A Case of Adult Moyamoya Disease Progressed after Vascular Reconstructive Surgery.

Accession number;00A0387859
Title;A Case of Adult Moyamoya Disease Progressed after Vascular Reconstructive Surgery.
Author; OKA YOSHIHISA (Washokai Sadamoto Hosp.) KUSUNOKI KATSUSUKE (Washokai Sadamoto Hosp.) NOCHIDE ICHIRO (Washokai Sadamoto Hosp.) IGASE KEIJI (Washokai Sadamoto Hosp.) SADAMOTO KAZUHIKO (Washokai Sadamoto Hosp.) KONO KANEHISA (Ehime Univ.) KUMON YOSHIAKI (Ehime Univ.) SAKAKI SABURO (Ehime Univ.)
Journal Title;Neurol Surg
Journal Code:Z0684A
ISSN:0301-2603
VOL.28;NO.4;PAGE.373-378(2000)
Figure&Table&Reference;FIG.5, TBL.1, REF.14
Pub. Country;Japan
Language;Japanese
Abstract;We report an adult onset patient with moyamoya disease showing acute progress after contralateral vascular reconstructive surgery. A 47-year-old female developed cerebral infarction in the left corona radiata. A magnetic resonance (MR) angiography and a cerebral angiogram revealed severe stenosis extending from the terminal portion of left internal carotid artery (ICA) to the M1 portion. The right ICA showed slight stenosis. We performed direct bypass surgery (STA-MCA anastomosis) on the affected left side. MR angiography 1 month after surgery revealed the progressive stenosis of the C1 portion of the right ICA. While measurement of cerebral blood flow (CBF) showed a slight impairment of vascular reactivity to acetazolamide loading in the region of the right MCA, we continued without vascular reconstructive surgery for the right side because there was no ischemic attack.
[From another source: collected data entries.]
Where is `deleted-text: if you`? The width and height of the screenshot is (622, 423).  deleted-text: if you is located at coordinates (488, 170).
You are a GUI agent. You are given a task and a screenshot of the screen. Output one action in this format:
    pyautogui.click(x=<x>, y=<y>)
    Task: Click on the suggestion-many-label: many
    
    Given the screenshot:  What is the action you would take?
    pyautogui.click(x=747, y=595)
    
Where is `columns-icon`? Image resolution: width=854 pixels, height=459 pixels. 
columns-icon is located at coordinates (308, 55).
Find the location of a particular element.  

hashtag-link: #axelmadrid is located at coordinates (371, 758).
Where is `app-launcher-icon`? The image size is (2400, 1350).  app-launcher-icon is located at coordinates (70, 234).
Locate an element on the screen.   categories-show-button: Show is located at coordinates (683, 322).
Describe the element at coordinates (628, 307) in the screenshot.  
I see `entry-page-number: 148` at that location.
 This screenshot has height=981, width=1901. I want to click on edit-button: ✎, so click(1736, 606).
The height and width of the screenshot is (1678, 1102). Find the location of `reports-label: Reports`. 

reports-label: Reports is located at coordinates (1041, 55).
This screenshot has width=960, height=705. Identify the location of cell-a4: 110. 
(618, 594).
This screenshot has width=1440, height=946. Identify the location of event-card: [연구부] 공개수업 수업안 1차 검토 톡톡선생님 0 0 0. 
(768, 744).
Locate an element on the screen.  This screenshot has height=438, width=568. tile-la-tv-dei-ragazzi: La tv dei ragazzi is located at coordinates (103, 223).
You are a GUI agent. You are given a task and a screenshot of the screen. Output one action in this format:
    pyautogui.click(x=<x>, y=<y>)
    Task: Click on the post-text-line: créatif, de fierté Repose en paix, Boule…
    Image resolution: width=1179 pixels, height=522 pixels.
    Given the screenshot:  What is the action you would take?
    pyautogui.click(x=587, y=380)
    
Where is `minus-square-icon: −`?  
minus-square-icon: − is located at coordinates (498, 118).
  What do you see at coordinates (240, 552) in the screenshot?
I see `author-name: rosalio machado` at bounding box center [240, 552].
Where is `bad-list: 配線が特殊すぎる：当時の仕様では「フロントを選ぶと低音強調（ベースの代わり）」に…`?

The patient had a transient sensory disturbance of the left upper extremity 16 months after surgery. MR angiography and a cerebral angiogram revealed more progressive stenosis extending from the right ICA to the M1 portion. CBF study showed a low CBF at rest and a negative response to acetazolamide loading in the region of the right MCA. Direct bypass surgery was performed on the right hemisphere. Follow-up study revealed an increment of rest CBF and improvement of vascular reactivity. We underlined the necessity for careful postoperation observation of progressive contralateral arterial stenosis using MR angiography and CBF study in adult onset patients with moyamoya disease. (author abst.)